# Citrix Metaframe Access Issues



## TMAN2005 (Jul 23, 2005)

I have been trying to access a corporate Citrix MetaFrame Server with no luck.  I have tried using Safari, Firefox, and Internet Explorer.

With Safari, I get an error with "Error opening ICA file" as the description in the "Client for Java Connection Center" window.  There is no response from Safari and I have to force quit Safari.


With Firefox, I get and error with the following description: 

SSL Error 0: You have not chosen to trust "/C=US/ST=/L=/O=Equifax/
OU=Equifax Secure Certificate Authority/CN=", the issuer of the
server's security certificate.
Error number: 183


I get the same error with Internet Explorer.

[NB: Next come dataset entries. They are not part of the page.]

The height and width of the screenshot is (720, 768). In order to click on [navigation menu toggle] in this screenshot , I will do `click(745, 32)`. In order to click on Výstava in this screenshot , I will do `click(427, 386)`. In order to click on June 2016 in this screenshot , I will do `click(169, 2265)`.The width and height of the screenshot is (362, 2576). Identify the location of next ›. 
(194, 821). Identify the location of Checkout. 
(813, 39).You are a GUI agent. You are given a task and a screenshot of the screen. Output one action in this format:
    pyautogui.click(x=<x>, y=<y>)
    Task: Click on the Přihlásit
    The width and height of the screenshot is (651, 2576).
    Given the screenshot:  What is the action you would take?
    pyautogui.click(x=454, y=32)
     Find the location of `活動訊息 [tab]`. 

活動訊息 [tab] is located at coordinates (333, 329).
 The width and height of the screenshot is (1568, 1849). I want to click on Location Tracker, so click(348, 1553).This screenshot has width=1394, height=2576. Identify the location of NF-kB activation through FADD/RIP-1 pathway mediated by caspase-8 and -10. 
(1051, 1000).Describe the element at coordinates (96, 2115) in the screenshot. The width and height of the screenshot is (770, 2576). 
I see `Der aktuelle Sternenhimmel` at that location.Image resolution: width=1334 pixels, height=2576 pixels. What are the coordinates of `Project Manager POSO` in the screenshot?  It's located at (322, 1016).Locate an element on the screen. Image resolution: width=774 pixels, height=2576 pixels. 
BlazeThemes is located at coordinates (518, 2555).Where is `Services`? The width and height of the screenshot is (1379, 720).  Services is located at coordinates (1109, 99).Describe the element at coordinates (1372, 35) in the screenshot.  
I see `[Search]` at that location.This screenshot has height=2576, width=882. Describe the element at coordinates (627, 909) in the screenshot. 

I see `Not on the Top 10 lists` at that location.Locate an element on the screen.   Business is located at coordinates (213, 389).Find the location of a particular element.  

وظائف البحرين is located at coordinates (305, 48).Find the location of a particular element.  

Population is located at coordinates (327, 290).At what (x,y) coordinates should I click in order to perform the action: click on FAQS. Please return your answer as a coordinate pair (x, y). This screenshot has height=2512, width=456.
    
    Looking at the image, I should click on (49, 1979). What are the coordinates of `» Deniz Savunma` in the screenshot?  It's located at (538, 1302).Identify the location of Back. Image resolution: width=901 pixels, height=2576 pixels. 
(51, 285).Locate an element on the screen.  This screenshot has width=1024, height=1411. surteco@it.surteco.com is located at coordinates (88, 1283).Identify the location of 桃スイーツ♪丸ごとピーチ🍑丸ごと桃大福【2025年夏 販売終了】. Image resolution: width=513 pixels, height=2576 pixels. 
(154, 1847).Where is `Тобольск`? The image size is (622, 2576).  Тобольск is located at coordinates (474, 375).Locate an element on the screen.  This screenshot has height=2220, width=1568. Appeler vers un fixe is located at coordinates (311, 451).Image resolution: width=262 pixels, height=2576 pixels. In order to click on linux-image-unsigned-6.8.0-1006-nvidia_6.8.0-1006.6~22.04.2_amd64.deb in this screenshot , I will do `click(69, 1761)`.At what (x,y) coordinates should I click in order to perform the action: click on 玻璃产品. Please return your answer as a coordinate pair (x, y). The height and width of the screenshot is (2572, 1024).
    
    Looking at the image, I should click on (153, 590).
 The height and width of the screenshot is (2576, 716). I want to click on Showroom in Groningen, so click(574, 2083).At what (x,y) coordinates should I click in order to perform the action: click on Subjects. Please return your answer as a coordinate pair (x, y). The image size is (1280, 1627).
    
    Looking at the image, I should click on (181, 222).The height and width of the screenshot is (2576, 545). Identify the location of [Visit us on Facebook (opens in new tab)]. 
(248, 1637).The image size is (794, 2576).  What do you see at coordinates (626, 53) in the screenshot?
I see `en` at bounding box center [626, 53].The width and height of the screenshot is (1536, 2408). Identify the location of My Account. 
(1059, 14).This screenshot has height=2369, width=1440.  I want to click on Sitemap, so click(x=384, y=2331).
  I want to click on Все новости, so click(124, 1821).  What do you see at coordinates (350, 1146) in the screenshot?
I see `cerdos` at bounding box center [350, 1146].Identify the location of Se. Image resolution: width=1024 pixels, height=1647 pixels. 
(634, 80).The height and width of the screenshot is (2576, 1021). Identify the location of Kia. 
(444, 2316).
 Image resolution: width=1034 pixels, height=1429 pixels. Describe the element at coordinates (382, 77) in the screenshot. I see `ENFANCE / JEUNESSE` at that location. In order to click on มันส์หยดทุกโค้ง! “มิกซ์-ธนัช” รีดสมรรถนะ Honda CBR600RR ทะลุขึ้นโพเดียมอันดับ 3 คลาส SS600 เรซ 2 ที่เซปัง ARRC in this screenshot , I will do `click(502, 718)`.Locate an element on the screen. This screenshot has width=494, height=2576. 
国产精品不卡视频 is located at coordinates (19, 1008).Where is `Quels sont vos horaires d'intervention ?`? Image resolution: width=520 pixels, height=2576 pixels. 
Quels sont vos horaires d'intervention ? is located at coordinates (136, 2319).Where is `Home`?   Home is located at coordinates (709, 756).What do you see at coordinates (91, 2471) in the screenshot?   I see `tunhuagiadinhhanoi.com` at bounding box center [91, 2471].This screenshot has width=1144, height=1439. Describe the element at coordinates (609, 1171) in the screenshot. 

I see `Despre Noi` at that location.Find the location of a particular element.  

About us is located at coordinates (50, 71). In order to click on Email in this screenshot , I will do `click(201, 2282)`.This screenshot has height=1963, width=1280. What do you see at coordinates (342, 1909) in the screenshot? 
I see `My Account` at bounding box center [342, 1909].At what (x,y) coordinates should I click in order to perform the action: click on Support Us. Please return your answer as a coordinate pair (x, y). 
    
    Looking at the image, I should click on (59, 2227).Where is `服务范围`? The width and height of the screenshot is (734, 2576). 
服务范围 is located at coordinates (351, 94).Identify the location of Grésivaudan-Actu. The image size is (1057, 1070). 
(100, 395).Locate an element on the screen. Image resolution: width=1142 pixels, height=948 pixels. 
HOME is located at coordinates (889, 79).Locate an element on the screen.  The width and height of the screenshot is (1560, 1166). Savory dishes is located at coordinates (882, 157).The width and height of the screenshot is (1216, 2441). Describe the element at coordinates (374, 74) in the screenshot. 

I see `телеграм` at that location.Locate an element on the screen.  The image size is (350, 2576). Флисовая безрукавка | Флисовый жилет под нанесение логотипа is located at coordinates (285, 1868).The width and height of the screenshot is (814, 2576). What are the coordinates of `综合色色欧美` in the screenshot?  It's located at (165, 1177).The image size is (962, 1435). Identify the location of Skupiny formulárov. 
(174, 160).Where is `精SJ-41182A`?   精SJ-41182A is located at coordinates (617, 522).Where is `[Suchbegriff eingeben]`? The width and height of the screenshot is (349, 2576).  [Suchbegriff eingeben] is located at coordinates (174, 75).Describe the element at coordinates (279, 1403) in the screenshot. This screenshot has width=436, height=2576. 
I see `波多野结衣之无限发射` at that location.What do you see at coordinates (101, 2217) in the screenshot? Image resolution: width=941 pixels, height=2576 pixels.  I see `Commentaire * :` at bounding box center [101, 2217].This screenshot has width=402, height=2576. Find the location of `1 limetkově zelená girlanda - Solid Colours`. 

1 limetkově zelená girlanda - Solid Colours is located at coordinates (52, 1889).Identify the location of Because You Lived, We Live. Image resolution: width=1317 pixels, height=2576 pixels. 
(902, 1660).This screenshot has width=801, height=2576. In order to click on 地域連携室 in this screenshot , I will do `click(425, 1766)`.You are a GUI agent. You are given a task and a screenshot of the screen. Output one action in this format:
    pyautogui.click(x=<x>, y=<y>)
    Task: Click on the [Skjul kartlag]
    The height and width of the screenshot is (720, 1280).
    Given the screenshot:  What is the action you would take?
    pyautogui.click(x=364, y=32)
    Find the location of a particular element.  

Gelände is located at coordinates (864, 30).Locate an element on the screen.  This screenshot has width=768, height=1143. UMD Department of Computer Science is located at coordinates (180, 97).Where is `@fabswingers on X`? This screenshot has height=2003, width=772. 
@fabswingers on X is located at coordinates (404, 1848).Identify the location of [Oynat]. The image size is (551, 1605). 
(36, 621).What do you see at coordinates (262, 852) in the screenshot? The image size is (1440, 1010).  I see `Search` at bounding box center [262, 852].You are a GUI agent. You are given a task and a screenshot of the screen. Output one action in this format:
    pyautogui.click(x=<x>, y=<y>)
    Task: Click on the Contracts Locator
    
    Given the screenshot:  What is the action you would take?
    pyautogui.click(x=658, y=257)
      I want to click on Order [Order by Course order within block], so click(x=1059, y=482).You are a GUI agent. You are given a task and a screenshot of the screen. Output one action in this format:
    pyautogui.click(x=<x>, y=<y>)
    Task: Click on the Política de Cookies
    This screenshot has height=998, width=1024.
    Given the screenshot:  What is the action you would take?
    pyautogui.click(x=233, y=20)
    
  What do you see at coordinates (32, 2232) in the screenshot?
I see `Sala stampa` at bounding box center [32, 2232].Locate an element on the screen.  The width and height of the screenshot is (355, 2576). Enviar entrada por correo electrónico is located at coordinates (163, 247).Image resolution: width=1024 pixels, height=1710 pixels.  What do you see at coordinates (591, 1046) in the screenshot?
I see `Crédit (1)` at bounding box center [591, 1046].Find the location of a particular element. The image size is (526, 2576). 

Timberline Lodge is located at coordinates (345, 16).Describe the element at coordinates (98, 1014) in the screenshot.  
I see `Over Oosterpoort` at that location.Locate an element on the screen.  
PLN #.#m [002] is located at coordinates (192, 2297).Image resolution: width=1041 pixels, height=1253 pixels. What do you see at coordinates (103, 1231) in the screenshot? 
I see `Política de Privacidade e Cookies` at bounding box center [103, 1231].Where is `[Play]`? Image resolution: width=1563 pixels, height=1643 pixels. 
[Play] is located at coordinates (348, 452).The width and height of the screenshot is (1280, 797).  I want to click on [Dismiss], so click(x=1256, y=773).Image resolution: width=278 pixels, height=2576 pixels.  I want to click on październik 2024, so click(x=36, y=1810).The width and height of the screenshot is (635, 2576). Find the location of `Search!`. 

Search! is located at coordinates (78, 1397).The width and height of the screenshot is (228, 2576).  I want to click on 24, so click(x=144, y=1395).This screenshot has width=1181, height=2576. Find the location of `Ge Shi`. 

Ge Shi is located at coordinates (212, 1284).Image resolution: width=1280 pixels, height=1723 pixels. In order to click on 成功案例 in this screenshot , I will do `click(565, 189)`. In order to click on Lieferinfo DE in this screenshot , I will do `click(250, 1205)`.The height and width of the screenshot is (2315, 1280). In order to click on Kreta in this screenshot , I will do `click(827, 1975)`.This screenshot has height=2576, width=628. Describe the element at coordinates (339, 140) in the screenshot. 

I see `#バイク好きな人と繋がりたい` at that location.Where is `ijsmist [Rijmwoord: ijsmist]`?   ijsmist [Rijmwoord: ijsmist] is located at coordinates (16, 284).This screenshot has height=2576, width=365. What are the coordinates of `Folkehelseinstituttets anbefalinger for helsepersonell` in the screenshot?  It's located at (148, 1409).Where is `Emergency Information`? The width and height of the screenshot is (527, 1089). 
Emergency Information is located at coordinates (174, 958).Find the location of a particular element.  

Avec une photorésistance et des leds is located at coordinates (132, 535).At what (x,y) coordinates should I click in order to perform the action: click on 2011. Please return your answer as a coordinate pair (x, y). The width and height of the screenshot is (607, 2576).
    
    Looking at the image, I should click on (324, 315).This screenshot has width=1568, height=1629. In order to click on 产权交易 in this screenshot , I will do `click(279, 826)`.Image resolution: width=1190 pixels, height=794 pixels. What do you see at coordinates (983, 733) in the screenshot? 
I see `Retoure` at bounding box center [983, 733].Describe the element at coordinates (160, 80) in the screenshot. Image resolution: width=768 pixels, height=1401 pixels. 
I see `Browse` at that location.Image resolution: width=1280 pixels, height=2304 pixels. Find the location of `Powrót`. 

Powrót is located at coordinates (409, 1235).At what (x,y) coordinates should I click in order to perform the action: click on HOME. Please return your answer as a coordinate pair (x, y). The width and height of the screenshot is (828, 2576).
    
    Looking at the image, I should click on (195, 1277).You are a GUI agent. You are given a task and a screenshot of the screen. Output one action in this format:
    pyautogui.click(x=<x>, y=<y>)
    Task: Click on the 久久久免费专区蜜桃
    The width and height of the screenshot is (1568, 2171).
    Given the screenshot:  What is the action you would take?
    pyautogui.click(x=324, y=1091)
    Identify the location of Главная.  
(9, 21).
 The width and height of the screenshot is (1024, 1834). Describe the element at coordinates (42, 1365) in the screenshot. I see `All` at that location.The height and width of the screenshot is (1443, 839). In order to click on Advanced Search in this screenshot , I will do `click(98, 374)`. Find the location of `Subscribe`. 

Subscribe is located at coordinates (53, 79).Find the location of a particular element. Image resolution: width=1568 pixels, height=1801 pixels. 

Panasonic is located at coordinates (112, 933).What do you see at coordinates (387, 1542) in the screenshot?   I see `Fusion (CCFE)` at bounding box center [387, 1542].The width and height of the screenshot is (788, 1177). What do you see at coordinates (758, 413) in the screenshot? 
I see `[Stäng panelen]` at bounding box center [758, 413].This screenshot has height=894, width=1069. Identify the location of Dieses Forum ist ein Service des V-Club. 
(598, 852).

I am running the Citrix ICA client for Mac OS X version 7.00.405

Any help would be greatly apprecitated.

Thanks.


----------



## TMAN2005 (Aug 1, 2005)

I have installed the latest Citrix Client update which still yields the same problem.


----------



## TMAN2005 (Aug 1, 2005)

I finally figured it out.  
The solution:
I found the appropriate certificate on www.geotrust.com and copied it into the keystore directory in the Citrix client directory structure.


----------



## peterthorn (Aug 29, 2005)

TMAN2005 said:
			
		

> I finally figured it out.
> The solution:
> I found the appropriate certificate on www.geotrust.com and copied it into the keystore directory in the Citrix client directory structure.


I have the exact same problem, but haven't been able to find the equifax certificate at geotrust. Could you be more specific on where to get it?

Thanks!
Peter


----------



## peterthorn (Aug 29, 2005)

Ahh - the joy of responding to own questions (for others to use) it is the first certificate at http://www.geotrust.com/resources/root_certificates/   - the Base-64 encoded X.509
Thanks to TMAN2005 for pointing in the right direction!


----------



## pikester (Sep 23, 2005)

I realize this may be a little late in coming, but here is a link I found on another post out here:
http://www.silerfamily.net/~fms/projects/citrix.php

This will walk you through the steps of finding the proper certificate (well, hopefully).


----------



## falcon5182 (Sep 26, 2005)

I'm also having issues with the Citrix ICA client.  The problem I'm having is that the LAUNCH.ASP file tries to open with Photoshop or Dreamweaver.  I can't get it open with the Citrix client.  How can I change the file association so ASP files open the Citrix?


----------